Provided passage:
Looking to specialized structures
One key consideration is choosing between standard Python data structures like lists and specialized structures like NumPy arrays. Python lists are versatile and easy to use but inefficient for numerical operations on large data sets. They can store different types of objects, which adds overhead in terms of RAM and processing. For instance, when a list contains objects of different types, Python must store type information for each element and perform type checking during runtime, which can slow down computation.
On the other hand, NumPy arrays, often used for numerical computing in Python, and help improve performance of operations on large files of homogeneous data. These arrays use contiguous blocks of memory, making access and manipulation of array elements more efficient. They also support vectorized operations (which cannot be done with a standard library), allowing for complex computations to be executed on entire arrays without the need for explicit loops in Python. This not only leads to more concise and readable code but also significantly enhances performance due to optimized, low-level C implementations for mathematical operations.
In summary, the thoughtful selection of data types is vital in Python for optimizing both speed and memory usage. While Python's flexibility and ease of use are advantageous, leveraging specialized data types like NumPy arrays for numerical operations and making smart choices between different native data structures can significantly improve the performance of Python code. This is especially true in data-intensive and computationally demanding applications, such as scientific computing, data analysis, and machine learning.
Python code optimization and global variables
Global variables in Python are those defined outside of a function and which can be accessed from any part of the program, as explored earlier in the guide. However, their use often sparks debate regarding best practices in coding, especially concerning code optimization and maintainability.
From a performance optimization perspective, global variables can sometimes offer benefits. They can be used to cache values that are expensive to compute and are required by multiple functions, potentially reducing the need for redundant calculations. This can lead to performance improvements in certain scenarios.
Nevertheless, there are many scenarios where we should avoid global variables:
- It can lead to code that is hard to debug and maintain as global variables can be modified by any part of the program.
- Using global variables can lead to issues with code scalability and readability. They make it harder to understand the interactions between different parts of the code, and more challenging to test or implement changes without unintended side effects.
- From a design perspective, overusing global variables often indicates a lack of encapsulation, affecting code modularity and reusability.
So, while global variables can be used for optimizing performance in specific cases, they should be used sparingly and judiciously. It's often better to consider alternative approaches, such as function arguments or class attributes, which can provide a cleaner code that is easier to test.
Towards more efficient in-memory Python pipelines
Let's now turn to some practical advice on how Python code can be optimized to efficiently process data in-memory.
Vectorized data transformations
Always opt for vectorized operations over traditional loops. Vectorized operations refer to performing operations on entire arrays or collections of data at once rather than iterating through each element individually.
In Python, the NumPy library is well-known for providing vectorized operations. Here, we create a NumPy array data_array
with some initial values and then perform a vectorized multiplication operation on the entire array.
import numpy as np
data_array = np.array([1, 2, 3, 4, 5])

Supplied material:
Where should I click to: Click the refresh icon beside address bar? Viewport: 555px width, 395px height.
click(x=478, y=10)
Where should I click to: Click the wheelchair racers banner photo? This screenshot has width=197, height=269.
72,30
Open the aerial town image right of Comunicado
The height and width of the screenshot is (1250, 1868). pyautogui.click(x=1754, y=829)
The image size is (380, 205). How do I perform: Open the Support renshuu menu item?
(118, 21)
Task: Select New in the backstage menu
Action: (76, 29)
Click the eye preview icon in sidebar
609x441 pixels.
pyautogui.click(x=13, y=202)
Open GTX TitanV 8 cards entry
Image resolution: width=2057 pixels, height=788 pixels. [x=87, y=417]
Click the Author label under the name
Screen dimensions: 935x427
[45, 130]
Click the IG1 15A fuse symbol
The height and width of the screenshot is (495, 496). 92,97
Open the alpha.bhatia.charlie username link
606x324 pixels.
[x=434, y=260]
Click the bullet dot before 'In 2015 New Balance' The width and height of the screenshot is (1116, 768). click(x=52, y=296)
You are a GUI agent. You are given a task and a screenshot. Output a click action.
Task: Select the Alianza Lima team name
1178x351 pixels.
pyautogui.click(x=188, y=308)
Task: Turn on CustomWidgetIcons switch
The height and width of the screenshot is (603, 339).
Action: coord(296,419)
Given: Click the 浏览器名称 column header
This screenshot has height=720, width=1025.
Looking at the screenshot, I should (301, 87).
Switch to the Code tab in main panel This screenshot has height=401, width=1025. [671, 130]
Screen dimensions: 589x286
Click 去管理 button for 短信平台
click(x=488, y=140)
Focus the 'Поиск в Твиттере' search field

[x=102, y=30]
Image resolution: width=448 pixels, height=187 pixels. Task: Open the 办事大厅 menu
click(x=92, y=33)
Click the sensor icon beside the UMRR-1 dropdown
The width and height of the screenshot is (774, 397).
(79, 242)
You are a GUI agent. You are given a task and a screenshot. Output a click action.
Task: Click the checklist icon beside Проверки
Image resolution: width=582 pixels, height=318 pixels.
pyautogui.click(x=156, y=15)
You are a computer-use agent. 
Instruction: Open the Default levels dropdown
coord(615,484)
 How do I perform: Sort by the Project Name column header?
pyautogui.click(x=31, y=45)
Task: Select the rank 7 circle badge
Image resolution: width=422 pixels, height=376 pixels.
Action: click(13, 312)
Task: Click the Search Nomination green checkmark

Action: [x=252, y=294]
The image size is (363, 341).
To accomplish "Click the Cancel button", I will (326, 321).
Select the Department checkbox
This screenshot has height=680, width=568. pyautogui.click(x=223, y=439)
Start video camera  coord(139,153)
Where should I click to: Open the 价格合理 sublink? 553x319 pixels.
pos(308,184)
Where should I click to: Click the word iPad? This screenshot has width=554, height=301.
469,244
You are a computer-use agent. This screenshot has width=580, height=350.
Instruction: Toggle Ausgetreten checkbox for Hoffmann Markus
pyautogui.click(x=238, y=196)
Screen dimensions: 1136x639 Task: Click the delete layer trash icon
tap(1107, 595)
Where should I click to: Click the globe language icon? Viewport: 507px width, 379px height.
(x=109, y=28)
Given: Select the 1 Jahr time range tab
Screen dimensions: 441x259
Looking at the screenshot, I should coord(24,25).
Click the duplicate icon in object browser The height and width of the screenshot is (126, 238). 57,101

Objectives:
a - Retype the section of the Python optimization text that opens with the words containing "From a performance" and closes with "of the program.".
b - Continue the Python optimization text from its last line.
The listing is not needed for this work.

Exercise answers:
a -
From a performance optimization perspective, global variables can sometimes offer benefits. They can be used to cache values that are expensive to compute and are required by multiple functions, potentially reducing the need for redundant calculations. This can lead to performance improvements in certain scenarios.
Nevertheless, there are many scenarios where we should avoid global variables:
- It can lead to code that is hard to debug and maintain as global variables can be modified by any part of the program.

b -
data_array *= 10 # Vectorized multiplication operation
### Now data_array is array([10, 20, 30, 40, 50])
Efficient data loading
For datasets that can fit into available RAM, Pandas provides efficient tools for data manipulation:
import pandas as pd
### Load data into a Pandas DataFrame
data = pd.read_csv('manageable_dataset.csv')
### Use vectorized operations for efficient data transformations
data['new_column'] = data['old_column'] * 10
Chunking
When dealing with large datasets, however, it can be impractical to load them into RAM all at once. As we discussed earlier about storage and performance trade-offs, loading these into RAM can be very slow or even cause your program to crash.
Instead, data engineers often use techniques like streaming, chunking, or using databases that allow for processing data in smaller, manageable pieces. Pandas provides a method to read data in chunks:
import pandas as pd
chunk_size = 50000 # This determines the number of rows per chunk; adjust based on your system's RAM
column_sum = 0
### Using the 'chunksize' parameter with 'read_csv' allows us to process the file in chunks
for chunk in pd.read_csv('large_dataset.csv', chunksize=chunk_size):
column_sum += chunk['some_column'].sum()
print(f'Sum of some_column: {column_sum}')
In this example, the large_dataset.csv
file is read and processed in chunks. The size of each chunk is defined by the chunk_size
variable. The sum of the some_column
column is computed chunk by chunk, and the results are aggregated to get the total sum.
Lazy evaluation
Lazy evaluation is a programming concept where the execution of expressions is delayed until the value of the expression is actually needed. Instead of immediately performing computations when you define them, they're "stored" or "remembered" by the system. Only when you specifically ask for a result (like calling a function), the actual work is done. Pandas does eager evaluation: when you run an operation, the result is computed immediately.
Libraries like Vaex or Polars in Python are designed for the efficient processing of large datasets by performing operations lazily:
import polars as pl
### Load the data using Polars (the data is not immediately loaded into RAM)
df = pl.read_csv('large_dataset.csv')
### Compute the sum of a particular column (data is loaded and processed as needed)
column_sum = df.select(pl.col("some_column").sum()).collect()[0][0]
print(f'Sum of some_column: {column_sum}')
Here, the read_csv
function in Polars is used to create a DataFrame representing the data in the CSV file, but the data isn't loaded into RAM until processing is triggered.
We define a computation (sum of some_column
), and only when we call collect()
, the actual computation is executed.
The result of collect()
is another DataFrame, from which we extract the value of the sum.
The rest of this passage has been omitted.